Sometimes Claude links to pages that aren’t even online anymore! How is it able to cite these pages if it can’t actually read them? Unclear. I often have to pull up a cached version of such pages using the Internet Archive. For example, one of the reports it produced linked to On Outliners and Outline Processing and Getting Started Blogging with Drummer, both of which no longer exist on the web.

I can’t tell whether any major LLM providers take their web search products seriously (outside of Perplexity, which is not technically an LLM provider). I certainly haven’t seen any new changes made to them since they were introduced, and nobody seems to talk about them very much. For me, though, web search is one of the main reasons I use LLMs at all. That’s partly why I’m giving Anthropic that $20 every month.

I have a long wishlist of features I want to see in LLM-powered search products:

Stop hiding away web search inside a menu!

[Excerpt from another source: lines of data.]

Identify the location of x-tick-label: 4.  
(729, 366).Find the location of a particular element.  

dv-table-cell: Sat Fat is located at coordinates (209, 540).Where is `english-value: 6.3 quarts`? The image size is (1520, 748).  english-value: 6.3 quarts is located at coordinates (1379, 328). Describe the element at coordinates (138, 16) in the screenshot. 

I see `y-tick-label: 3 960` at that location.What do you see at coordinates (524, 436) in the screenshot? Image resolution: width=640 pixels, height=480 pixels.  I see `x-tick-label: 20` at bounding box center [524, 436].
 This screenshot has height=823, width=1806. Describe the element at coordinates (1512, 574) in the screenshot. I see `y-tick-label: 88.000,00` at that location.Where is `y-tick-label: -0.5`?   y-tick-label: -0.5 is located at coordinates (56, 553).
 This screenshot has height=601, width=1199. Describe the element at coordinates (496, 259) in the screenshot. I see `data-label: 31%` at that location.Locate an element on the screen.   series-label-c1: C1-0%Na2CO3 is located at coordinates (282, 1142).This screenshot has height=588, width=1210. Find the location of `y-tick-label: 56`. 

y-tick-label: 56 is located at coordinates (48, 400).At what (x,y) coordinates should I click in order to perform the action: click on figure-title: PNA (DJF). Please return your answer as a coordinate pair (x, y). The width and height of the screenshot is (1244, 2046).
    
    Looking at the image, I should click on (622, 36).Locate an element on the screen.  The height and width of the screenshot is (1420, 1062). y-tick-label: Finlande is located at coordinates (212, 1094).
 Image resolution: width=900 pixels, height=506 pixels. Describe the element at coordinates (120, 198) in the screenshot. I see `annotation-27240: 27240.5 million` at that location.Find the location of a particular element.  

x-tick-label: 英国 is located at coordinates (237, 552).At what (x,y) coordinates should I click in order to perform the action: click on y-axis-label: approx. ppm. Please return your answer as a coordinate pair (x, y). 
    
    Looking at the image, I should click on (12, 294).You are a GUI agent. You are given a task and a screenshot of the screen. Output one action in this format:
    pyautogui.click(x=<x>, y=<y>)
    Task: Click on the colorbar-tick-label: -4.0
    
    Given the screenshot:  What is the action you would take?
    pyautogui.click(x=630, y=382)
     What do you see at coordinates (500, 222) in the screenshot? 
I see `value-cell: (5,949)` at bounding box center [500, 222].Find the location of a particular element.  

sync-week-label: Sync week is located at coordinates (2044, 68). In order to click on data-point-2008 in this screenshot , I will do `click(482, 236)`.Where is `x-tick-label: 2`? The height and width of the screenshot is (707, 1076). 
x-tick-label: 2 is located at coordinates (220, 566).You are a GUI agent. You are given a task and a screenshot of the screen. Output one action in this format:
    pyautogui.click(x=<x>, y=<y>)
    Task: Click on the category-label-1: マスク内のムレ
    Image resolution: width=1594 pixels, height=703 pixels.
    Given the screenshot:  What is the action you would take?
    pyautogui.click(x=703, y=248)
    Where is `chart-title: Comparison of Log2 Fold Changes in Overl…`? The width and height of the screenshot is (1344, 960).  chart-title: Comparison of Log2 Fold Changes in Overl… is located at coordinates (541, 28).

Let me directly click “New search” in the same way I click “New chat” or “Code” in the Claude sidebar.
Let me edit the LLM’s research plan before it starts searching (Gemini lets me do this to some degree).
Let me edit the keywords the LLM will use to start its research process. Or, let me ask it to automatically refine those keywords before it begins.
What if the LLM finds new information online that re-contextualizes my original query? In those cases, allow it to interrupt its research process and ask for clarifications.
Let me look at the raw search results for each keyword the LLM searched for.
Add a mode where the LLM picks the best search results for me and only returns a list of links, like a traditional search engine.
Let me use “lenses” in the same way I use them on Kagi. Allow me to place limits on my sources (e.g social media, personal blogs, news websites, or academic journals).
Let me uprank/downrank/ban certain sources in the same way Kagi allows.

Maybe Kagi Assistant will grow into this in the future? Maybe I should try using Perplexity? I’ve had meh experiences with both these products, and I’m not sure whether they can compete with the quality of results ChatGPT/Claude/Gemini surface.

Anyway, yeah. I like LLM-powered search.